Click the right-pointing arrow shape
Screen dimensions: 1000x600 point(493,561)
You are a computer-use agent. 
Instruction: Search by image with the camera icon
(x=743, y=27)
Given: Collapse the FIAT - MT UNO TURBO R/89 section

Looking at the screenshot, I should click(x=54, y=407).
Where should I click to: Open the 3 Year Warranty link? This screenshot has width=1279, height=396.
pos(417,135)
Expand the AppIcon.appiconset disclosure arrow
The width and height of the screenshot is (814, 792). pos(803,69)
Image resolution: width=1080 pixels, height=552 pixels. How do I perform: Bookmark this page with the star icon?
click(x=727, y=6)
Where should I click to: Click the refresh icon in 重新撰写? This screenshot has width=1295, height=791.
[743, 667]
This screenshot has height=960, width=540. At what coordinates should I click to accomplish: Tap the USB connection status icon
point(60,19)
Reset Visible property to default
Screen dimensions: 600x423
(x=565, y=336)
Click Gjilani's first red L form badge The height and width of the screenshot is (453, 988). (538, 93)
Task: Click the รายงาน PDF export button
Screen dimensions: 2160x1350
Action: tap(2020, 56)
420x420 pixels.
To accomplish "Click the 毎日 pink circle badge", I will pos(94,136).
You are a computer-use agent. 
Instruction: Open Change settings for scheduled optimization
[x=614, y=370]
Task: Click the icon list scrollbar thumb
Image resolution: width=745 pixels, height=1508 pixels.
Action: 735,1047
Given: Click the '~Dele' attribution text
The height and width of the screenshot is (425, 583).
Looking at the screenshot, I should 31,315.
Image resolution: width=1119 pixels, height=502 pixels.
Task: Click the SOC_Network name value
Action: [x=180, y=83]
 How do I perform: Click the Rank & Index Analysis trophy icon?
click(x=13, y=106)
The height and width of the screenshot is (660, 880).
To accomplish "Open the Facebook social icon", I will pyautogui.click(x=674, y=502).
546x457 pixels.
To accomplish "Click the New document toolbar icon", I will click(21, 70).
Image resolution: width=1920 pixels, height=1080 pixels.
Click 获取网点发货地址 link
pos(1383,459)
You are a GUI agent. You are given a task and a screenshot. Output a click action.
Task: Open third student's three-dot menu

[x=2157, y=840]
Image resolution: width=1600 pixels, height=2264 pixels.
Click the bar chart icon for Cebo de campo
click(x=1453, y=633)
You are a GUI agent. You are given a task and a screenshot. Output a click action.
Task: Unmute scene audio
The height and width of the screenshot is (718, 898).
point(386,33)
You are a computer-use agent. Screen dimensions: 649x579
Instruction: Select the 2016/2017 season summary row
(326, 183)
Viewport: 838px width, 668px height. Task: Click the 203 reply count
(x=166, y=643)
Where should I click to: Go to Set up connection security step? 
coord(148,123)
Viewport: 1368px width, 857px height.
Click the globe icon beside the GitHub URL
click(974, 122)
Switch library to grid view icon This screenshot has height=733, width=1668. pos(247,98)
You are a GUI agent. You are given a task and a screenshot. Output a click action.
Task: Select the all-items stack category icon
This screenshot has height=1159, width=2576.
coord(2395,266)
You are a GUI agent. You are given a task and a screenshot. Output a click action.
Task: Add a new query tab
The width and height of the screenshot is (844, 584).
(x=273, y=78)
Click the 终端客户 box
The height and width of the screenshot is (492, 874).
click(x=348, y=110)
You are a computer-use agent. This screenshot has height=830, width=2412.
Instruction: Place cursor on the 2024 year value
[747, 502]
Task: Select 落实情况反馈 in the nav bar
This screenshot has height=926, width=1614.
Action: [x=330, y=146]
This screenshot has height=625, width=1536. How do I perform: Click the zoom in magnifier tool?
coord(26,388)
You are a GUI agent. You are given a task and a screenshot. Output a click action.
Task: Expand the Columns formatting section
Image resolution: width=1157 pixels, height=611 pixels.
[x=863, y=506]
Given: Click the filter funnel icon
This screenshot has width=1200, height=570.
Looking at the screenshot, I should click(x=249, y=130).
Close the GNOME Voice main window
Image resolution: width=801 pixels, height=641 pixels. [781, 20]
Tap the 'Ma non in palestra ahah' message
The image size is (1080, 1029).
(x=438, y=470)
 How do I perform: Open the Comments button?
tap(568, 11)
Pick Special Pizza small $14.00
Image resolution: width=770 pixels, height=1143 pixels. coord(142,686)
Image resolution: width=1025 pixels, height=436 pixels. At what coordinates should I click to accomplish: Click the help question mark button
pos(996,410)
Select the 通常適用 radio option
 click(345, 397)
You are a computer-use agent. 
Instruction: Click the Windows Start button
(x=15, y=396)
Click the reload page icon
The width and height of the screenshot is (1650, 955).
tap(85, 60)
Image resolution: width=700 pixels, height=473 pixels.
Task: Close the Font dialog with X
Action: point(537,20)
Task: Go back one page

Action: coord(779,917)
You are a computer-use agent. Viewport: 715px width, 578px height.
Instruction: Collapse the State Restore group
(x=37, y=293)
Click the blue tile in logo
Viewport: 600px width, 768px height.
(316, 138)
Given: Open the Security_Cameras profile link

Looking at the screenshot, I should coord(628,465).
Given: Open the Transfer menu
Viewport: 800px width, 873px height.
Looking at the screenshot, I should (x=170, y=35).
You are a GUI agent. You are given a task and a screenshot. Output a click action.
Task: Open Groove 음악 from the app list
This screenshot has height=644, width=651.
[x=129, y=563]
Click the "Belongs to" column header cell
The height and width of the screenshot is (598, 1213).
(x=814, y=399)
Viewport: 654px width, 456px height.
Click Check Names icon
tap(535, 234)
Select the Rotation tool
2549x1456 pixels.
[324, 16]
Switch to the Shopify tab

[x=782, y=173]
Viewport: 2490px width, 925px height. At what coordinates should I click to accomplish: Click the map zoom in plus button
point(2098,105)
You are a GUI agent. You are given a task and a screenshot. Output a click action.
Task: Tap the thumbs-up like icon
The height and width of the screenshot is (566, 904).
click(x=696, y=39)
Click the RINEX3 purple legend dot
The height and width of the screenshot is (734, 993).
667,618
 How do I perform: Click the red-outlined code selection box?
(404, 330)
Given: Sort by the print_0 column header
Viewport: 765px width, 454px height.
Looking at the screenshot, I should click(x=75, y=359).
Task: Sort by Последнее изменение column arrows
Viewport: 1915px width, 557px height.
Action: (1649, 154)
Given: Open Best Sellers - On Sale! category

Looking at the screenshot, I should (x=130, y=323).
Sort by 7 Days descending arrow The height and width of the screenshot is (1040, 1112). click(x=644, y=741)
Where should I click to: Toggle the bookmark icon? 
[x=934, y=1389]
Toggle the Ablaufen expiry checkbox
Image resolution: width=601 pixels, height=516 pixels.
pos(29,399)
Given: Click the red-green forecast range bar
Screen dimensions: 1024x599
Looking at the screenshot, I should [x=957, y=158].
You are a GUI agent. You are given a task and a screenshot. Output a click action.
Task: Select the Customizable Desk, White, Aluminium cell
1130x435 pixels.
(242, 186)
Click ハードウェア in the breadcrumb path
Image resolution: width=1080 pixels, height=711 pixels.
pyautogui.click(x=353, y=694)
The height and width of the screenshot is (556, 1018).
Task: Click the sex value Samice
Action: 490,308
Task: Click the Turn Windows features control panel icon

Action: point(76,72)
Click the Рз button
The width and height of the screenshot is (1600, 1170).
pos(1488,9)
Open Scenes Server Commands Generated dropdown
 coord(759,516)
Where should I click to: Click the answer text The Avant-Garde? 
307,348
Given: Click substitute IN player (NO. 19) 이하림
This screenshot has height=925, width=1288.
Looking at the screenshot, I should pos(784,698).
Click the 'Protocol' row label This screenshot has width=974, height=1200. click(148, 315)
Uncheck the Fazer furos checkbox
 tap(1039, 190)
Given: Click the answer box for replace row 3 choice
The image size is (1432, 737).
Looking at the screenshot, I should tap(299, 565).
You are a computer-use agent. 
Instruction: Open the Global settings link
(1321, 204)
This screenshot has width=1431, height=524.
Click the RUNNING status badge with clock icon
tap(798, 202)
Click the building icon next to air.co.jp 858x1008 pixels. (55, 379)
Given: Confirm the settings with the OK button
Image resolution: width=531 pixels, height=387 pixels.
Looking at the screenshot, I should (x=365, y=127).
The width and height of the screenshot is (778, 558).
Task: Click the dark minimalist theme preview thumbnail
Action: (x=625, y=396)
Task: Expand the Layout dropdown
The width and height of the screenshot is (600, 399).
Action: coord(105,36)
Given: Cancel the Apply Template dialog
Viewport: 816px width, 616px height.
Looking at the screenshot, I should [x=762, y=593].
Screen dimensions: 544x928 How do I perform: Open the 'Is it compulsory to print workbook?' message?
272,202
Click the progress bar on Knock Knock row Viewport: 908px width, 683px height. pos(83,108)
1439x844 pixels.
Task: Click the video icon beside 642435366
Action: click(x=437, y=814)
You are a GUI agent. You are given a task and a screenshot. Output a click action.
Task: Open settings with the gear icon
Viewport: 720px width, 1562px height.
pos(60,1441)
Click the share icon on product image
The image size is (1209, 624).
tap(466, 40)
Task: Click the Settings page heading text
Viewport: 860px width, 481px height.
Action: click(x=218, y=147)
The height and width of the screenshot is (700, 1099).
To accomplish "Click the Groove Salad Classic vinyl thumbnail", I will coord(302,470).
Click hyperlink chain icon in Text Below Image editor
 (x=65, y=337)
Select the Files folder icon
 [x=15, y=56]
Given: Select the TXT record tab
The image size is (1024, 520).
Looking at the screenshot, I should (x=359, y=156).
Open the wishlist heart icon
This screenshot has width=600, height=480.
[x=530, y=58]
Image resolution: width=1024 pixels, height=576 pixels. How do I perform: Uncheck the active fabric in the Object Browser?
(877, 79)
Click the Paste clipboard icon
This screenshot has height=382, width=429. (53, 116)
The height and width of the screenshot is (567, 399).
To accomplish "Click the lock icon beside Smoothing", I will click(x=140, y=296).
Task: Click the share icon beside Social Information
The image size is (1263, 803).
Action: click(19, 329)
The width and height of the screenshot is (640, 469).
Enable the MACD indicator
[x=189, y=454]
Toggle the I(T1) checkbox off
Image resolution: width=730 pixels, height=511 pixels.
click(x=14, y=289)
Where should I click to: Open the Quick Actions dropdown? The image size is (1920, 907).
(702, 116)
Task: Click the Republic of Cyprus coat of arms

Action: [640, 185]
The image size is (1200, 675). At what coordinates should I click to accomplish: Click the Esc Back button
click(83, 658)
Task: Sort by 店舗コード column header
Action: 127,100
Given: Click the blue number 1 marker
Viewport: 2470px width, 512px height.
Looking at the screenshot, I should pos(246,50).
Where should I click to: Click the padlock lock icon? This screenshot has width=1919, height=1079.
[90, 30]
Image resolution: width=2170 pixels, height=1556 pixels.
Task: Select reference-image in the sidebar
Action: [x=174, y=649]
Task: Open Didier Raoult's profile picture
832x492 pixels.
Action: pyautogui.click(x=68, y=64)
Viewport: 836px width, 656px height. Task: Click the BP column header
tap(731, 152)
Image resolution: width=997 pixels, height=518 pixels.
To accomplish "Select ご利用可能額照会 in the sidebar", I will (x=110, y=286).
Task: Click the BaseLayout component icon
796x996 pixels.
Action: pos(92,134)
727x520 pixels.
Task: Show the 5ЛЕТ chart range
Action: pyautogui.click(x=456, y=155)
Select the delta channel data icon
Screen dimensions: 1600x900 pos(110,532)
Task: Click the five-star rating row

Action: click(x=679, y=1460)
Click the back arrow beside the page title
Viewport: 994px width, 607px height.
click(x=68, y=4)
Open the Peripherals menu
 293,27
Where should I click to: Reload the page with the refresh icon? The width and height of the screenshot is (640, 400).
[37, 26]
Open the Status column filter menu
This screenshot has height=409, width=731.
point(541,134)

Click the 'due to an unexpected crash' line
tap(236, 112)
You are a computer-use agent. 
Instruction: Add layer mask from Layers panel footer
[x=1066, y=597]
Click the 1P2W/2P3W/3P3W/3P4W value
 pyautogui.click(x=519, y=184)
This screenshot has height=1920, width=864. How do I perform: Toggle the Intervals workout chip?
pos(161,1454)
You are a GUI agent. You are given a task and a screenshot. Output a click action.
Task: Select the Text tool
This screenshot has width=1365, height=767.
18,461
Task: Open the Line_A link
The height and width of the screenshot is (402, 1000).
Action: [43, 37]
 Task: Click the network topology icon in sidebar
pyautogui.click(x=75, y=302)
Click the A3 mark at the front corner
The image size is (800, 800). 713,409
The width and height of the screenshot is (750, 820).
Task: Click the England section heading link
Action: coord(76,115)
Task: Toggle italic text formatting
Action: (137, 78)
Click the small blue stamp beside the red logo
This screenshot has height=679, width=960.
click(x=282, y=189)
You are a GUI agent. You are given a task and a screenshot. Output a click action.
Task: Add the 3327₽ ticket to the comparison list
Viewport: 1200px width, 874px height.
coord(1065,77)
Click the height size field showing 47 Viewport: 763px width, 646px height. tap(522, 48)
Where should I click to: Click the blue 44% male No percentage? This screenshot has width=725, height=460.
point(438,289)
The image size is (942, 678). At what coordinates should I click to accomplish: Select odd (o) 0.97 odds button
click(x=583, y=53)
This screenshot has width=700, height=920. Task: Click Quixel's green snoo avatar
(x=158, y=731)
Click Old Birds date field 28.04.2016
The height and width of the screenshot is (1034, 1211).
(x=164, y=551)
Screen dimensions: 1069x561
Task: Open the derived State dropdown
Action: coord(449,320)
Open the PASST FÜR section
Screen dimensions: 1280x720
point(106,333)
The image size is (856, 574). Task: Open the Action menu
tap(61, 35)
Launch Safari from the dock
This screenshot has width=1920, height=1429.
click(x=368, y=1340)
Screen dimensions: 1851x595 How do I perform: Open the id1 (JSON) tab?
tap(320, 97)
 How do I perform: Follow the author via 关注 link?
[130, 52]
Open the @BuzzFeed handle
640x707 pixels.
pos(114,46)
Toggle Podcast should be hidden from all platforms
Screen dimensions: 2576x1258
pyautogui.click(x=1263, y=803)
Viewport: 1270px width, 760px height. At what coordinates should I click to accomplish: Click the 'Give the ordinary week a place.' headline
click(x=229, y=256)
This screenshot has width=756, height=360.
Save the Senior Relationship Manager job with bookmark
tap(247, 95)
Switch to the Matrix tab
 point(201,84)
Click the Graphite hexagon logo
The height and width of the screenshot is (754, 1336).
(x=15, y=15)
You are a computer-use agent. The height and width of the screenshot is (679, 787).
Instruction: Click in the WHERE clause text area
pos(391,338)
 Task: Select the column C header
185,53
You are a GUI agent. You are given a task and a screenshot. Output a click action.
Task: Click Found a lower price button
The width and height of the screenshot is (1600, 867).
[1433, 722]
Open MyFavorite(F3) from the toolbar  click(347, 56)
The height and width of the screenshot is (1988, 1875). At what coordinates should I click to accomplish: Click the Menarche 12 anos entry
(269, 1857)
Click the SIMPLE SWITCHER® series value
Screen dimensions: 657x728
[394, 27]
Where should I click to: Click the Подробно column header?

————

_YOUR GOAL_:
Include the first line, the line containing "420x420 pixels.", and every line between them, copied exactly from the material above; output no other line.

_WRITTEN ANSWER_:
Click the right-pointing arrow shape
Screen dimensions: 1000x600 point(493,561)
You are a computer-use agent. 
Instruction: Search by image with the camera icon
(x=743, y=27)
Given: Collapse the FIAT - MT UNO TURBO R/89 section

Looking at the screenshot, I should click(x=54, y=407).
Where should I click to: Open the 3 Year Warranty link? This screenshot has width=1279, height=396.
pos(417,135)
Expand the AppIcon.appiconset disclosure arrow
The width and height of the screenshot is (814, 792). pos(803,69)
Image resolution: width=1080 pixels, height=552 pixels. How do I perform: Bookmark this page with the star icon?
click(x=727, y=6)
Where should I click to: Click the refresh icon in 重新撰写? This screenshot has width=1295, height=791.
[743, 667]
This screenshot has height=960, width=540. At what coordinates should I click to accomplish: Tap the USB connection status icon
point(60,19)
Reset Visible property to default
Screen dimensions: 600x423
(x=565, y=336)
Click Gjilani's first red L form badge The height and width of the screenshot is (453, 988). (538, 93)
Task: Click the รายงาน PDF export button
Screen dimensions: 2160x1350
Action: tap(2020, 56)
420x420 pixels.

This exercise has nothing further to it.